* START Page excerpt *

Re: [RFC for Linux] virtio_balloon: Add VIRTIO_BALLOON_F_THP_ORDER to handle THP spilt issue

David Hildenbrand <david@xxxxxxxxxx> · Tue, 31 Mar 2020 15:32:05 +0200

On 31.03.20 15:24, Michael S. Tsirkin wrote:
> On Tue, Mar 31, 2020 at 12:35:24PM +0200, David Hildenbrand wrote:
>> On 26.03.20 10:49, Michael S. Tsirkin wrote:
>>> On Thu, Mar 26, 2020 at 08:54:04AM +0100, David Hildenbrand wrote:
>>>>
>>>>
>>>>> Am 26.03.2020 um 08:21 schrieb Michael S. Tsirkin <mst@xxxxxxxxxx>:
>>>>>
>>>>> On Thu, Mar 12, 2020 at 09:51:25AM +0100, David Hildenbrand wrote:
>>>>>>> On 12.03.20 09:47, Michael S. Tsirkin wrote:
>>>>>>> On Thu, Mar 12, 2020 at 09:37:32AM +0100, David Hildenbrand wrote:
>>>>>>>> 2. You are essentially stealing THPs in the guest. So the fastest
>>>>>>>> mapping (THP in guest and host) is gone. The guest won't be able to make
>>>>>>>> use of THP where it previously was able to. I can imagine this implies a
>>>>>>>> performance degradation for some workloads. This needs a proper
>>>>>>>> performance evaluation.
>>>>>>>
>>>>>>> I think the problem is more with the alloc_pages API.
>>>>>>> That gives you exactly the given order, and if there's
>>>>>>> a larger chunk available, it will split it up.
>>>>>>>
>>>>>>> But for balloon - I suspect lots of other users,
>>>>>>> we do not want to stress the system but if a large
>>>>>>> chunk is available anyway, then we could handle
>>>>>>> that more optimally by getting it all in one go.

* END Page excerpt *
* START Listed records *

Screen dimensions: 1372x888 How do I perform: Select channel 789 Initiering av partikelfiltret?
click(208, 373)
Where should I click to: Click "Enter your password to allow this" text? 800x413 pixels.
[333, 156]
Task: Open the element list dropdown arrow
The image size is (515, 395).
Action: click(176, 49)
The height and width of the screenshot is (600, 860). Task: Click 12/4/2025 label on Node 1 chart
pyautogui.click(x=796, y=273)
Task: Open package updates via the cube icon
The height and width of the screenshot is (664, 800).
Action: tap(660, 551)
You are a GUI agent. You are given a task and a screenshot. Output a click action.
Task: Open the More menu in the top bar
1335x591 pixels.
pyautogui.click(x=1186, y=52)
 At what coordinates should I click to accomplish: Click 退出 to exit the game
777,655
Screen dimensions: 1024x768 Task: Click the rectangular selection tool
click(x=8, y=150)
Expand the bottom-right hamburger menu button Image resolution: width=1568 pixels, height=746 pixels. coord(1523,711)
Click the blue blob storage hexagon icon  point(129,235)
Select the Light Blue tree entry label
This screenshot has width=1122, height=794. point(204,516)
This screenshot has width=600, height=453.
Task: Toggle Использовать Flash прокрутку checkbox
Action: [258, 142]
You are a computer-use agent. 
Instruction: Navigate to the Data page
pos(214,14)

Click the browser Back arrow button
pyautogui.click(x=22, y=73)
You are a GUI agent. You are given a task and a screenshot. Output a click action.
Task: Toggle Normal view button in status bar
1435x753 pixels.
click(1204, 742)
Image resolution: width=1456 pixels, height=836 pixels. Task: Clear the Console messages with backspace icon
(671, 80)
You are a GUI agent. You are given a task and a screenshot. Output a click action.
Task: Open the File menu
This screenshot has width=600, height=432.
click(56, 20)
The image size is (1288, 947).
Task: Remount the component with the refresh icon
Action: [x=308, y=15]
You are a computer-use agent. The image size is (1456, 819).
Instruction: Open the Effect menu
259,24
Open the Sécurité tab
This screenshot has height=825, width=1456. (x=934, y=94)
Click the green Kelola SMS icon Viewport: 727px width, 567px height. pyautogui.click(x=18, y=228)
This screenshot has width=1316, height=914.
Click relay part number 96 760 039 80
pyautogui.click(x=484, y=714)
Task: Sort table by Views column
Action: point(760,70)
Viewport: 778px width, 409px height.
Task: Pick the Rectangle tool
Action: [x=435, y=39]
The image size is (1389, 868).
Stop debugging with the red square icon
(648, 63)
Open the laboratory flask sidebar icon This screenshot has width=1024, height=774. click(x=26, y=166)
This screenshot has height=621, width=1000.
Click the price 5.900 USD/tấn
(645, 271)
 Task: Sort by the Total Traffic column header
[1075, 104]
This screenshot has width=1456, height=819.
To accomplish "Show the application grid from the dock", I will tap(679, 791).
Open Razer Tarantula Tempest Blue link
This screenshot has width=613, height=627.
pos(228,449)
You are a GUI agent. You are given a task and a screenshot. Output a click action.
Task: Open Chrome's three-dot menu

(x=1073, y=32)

* END Listed records *

**What is expected**
Pick up the mailing-list thread about the virtio_balloon THP patch and continue it from its last line.

**Reply**
>>>>>>>
>>>>>>>
>>>>>>> So if we want to address this, IMHO this calls for a new API.
>>>>>>> Along the lines of
>>>>>>>
>>>>>>>    struct page *alloc_page_range(gfp_t gfp, unsigned int min_order,
>>>>>>>                    unsigned int max_order, unsigned int *order)
>>>>>>>
>>>>>>> the idea would then be to return at a number of pages in the given
>>>>>>> range.
>>>>>>>
>>>>>>> What do you think? Want to try implementing that?
>>>>>>
>>>>>> You can just start with the highest order and decrement the order until
>>>>>> your allocation succeeds using alloc_pages(), which would be enough for
>>>>>> a first version. At least I don't see the immediate need for a new
>>>>>> kernel API.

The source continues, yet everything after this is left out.